Employment and Support Allowance (ESA) is a benefit for people whose ability to work is limited by ill health or disability.

ESA is just one of the benefits you may be eligible for as a carer. You can claim it using the Employment and Support Allowance claim form. To find out more, read our page on the range of benefits for carers, or call Carers Direct on 0300 123 1053.

If you're making a new claim because your ability to work is limited by illness or disability, you must claim ESA. There are two types of ESA:

  • Contributory ESA is payable if you've paid enough national insurance (NI) contributions in a set period, or if you become too ill to work when classed as a young person.
  • Income-related ESA is a top-up benefit that can be paid on top of contributory ESA, or if your income is too low. The amount of capital you have may affect the amount of income-related ESA you receive.

Find out more about contributory and income-related ESA at GOV.UK  What you'll get.

When you'll receive ESA

You will only receive ESA if you are deemed to have limited capability for work. During the first 13 weeks of your claim, you’ll have a Work Capability Assessment.
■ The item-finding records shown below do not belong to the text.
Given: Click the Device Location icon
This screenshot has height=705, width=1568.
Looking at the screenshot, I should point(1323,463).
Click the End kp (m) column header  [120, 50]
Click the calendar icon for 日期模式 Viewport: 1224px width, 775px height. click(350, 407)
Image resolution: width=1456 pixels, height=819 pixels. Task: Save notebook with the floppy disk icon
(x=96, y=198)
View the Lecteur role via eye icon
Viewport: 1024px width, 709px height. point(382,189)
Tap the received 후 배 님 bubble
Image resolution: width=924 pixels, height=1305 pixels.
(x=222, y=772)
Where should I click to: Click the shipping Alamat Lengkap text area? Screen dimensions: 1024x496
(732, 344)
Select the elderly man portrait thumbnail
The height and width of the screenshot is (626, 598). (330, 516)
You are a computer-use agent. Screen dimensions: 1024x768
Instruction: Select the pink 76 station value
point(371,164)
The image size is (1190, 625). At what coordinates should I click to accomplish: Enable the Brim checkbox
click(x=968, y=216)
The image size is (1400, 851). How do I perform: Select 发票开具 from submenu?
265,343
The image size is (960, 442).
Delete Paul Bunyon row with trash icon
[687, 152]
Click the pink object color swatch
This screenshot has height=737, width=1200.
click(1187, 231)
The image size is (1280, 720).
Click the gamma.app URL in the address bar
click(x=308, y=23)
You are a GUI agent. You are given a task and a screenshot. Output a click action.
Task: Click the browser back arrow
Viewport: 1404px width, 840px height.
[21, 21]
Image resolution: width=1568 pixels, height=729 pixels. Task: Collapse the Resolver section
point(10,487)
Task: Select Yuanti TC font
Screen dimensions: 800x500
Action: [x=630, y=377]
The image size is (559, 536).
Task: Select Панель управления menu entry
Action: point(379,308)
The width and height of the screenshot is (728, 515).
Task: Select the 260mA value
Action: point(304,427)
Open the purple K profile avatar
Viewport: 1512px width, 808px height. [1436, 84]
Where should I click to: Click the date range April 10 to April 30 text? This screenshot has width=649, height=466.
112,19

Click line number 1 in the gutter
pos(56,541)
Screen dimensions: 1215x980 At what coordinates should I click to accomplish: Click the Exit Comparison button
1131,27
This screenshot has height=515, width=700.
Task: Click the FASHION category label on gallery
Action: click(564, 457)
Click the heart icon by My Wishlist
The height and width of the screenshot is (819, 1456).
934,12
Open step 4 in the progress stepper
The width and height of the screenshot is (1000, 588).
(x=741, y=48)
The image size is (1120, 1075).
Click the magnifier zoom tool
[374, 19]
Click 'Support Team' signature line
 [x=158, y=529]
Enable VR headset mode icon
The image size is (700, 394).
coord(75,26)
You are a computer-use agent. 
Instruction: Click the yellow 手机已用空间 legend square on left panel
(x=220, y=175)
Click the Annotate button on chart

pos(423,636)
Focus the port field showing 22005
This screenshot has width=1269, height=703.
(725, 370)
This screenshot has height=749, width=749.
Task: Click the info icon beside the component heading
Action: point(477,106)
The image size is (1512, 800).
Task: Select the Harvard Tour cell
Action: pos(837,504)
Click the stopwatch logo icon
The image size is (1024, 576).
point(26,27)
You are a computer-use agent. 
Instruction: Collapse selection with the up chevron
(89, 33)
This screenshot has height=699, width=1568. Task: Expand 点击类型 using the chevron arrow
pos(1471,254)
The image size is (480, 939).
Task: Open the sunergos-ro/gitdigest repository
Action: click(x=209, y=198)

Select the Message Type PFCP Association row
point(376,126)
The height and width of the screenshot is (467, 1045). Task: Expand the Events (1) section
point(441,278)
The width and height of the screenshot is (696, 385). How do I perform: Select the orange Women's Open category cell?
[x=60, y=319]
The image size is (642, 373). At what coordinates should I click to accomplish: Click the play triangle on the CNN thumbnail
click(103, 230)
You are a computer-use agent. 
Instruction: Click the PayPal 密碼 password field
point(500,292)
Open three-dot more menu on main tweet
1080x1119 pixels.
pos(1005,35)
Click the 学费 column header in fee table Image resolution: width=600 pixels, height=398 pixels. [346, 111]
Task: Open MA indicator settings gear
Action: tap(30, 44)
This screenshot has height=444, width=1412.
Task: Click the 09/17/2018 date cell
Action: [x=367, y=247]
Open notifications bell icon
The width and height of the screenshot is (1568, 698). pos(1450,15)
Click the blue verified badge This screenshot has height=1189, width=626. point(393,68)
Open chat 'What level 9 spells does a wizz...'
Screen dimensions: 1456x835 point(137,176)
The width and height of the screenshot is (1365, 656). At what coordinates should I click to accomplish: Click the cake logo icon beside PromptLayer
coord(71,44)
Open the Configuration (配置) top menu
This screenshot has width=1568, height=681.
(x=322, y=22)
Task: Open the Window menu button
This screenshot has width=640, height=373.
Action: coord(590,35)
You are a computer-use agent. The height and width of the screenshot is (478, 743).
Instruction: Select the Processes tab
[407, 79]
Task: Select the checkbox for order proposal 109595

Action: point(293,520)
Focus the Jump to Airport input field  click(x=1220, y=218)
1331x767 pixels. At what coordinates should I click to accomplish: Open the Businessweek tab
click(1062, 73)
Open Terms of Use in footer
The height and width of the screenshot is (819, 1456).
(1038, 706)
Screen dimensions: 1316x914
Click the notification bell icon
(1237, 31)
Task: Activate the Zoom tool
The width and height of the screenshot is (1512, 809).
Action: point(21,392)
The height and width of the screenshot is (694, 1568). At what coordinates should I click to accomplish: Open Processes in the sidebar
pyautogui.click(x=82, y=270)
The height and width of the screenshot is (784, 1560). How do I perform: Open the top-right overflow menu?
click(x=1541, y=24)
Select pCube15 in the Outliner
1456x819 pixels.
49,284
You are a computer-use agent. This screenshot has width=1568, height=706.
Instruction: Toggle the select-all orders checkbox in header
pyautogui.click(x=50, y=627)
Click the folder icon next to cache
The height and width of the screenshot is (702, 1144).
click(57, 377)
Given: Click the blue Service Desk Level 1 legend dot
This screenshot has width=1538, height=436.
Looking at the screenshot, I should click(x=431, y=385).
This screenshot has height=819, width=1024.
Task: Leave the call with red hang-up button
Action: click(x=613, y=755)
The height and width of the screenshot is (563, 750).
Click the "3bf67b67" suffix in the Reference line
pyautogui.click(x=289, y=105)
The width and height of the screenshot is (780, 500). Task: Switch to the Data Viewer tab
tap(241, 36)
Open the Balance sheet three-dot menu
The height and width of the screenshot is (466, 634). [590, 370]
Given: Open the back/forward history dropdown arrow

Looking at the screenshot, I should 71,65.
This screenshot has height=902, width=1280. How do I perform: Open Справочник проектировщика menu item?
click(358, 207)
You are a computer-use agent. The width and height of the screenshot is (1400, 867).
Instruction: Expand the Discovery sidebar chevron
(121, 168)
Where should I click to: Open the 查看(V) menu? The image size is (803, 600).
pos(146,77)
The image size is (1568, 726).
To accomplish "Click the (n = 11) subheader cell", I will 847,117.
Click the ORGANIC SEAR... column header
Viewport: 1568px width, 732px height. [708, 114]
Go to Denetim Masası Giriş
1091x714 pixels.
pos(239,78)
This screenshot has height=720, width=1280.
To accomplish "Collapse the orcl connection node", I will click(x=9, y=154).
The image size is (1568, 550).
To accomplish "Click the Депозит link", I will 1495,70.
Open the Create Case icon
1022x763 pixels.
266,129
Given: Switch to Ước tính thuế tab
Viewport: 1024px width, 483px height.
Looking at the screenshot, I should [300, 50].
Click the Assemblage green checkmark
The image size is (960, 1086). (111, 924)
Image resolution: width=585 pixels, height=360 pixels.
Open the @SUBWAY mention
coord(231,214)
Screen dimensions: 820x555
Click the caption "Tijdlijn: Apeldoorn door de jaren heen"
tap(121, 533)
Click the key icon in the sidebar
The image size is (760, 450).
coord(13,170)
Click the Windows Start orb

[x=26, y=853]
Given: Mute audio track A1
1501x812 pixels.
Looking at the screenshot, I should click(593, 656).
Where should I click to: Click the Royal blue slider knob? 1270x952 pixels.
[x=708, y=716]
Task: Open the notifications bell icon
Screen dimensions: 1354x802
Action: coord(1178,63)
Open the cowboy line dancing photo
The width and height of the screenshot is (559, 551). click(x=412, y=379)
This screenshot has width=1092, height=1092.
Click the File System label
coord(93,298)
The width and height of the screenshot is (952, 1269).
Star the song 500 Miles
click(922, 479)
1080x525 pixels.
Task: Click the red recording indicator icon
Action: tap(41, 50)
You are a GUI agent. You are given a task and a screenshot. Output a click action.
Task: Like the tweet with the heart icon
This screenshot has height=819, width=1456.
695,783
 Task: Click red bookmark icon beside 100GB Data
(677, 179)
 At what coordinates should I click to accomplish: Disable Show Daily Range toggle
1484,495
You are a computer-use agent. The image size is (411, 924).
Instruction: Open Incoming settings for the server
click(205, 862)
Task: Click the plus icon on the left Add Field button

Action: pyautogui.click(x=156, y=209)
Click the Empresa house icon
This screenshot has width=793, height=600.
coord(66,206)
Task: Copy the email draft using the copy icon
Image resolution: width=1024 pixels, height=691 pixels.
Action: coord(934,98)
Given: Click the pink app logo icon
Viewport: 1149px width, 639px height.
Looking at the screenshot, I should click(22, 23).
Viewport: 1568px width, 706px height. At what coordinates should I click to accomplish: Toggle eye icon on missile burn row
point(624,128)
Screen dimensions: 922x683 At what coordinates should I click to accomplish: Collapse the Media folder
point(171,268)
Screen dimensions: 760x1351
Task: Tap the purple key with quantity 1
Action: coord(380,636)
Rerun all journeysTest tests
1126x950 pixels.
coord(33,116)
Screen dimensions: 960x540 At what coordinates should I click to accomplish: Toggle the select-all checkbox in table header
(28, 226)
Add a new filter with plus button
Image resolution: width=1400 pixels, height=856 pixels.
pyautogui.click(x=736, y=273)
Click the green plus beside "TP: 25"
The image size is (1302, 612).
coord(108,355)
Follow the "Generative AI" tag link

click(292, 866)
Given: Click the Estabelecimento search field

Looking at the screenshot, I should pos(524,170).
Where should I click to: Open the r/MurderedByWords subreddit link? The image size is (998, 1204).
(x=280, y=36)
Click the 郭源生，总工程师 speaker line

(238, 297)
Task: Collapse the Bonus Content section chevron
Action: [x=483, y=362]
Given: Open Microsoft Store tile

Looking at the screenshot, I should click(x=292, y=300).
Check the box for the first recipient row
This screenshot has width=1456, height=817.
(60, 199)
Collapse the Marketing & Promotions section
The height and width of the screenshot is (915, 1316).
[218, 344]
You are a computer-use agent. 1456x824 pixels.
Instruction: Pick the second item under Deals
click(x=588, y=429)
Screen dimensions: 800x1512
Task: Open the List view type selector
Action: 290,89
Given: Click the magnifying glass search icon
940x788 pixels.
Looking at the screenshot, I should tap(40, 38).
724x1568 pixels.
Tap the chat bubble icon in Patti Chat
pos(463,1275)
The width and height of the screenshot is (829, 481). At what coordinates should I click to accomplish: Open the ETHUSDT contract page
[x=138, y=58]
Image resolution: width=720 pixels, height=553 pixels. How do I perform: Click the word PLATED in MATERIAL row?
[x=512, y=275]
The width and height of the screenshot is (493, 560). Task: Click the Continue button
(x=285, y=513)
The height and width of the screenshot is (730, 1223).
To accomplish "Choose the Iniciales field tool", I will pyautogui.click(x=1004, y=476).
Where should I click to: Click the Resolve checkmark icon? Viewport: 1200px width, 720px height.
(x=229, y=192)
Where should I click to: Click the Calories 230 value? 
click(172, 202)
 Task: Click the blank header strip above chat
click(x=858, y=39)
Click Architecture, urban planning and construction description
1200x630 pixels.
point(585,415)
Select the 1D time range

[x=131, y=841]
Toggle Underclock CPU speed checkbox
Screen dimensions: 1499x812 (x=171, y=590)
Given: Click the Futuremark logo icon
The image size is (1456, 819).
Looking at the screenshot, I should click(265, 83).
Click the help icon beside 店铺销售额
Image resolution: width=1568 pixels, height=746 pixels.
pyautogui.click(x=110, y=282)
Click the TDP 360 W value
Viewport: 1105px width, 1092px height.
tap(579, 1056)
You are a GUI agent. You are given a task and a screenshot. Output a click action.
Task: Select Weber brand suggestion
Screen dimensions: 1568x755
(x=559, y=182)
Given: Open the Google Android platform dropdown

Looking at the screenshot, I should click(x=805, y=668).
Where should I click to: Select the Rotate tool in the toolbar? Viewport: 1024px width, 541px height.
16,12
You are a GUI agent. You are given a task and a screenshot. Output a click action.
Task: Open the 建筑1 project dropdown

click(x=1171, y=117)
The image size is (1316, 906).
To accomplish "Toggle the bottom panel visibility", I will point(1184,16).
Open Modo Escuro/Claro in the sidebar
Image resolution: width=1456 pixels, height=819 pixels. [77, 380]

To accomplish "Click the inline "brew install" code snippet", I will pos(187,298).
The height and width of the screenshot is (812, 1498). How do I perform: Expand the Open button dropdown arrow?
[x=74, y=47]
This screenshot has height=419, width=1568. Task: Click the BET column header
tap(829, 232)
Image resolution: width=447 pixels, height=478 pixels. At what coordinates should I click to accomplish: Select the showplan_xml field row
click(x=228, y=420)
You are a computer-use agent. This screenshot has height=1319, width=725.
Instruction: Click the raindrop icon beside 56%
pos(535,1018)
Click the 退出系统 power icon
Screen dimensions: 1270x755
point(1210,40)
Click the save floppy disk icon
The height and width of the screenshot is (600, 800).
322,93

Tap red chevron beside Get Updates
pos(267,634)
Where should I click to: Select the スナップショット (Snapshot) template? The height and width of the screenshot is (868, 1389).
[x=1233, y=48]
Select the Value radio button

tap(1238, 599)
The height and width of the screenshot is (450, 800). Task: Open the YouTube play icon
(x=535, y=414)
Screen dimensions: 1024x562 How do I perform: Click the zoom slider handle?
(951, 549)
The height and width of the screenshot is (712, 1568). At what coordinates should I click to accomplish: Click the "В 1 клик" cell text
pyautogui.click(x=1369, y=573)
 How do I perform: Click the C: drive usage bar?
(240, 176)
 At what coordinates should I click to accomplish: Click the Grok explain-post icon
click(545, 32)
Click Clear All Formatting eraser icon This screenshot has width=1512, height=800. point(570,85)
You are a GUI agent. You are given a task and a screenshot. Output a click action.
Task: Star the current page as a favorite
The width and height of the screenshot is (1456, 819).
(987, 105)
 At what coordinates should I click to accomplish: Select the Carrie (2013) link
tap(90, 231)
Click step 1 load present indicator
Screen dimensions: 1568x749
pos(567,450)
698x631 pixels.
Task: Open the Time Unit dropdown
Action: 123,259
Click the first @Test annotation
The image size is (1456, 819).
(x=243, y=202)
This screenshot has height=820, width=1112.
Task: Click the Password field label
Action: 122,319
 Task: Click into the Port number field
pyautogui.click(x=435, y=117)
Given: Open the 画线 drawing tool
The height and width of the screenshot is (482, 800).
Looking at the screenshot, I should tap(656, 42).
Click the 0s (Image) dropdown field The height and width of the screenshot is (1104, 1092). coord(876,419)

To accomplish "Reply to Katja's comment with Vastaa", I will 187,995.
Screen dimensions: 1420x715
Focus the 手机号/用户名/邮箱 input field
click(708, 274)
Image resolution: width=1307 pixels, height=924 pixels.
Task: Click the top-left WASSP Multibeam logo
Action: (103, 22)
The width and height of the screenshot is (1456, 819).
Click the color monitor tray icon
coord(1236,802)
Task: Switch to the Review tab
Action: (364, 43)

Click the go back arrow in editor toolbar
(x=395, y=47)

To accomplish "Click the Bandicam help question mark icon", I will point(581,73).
The first part of this assessment decides if you have limited capability for work and can qualify for ESA, or if you should claim Jobseeker’s Allowance (JSA) or another appropriate benefit.

If you pass the first part of the Work Capability Assessment, you'll have a further test. This looks at the severity of your illness or disability, and determines whether you’ll be required to take part in activities designed to help you get back into work during your ESA claim. For more details, see GOV.UK  How to claim.

The ESA scheme pays you a benefit while you're unable to work. Unless your illness or disability is severe, you'll be expected to go back to work at a future date. You will be offered help to cope with the difficulties caused by your illness or disability that prevent you from working.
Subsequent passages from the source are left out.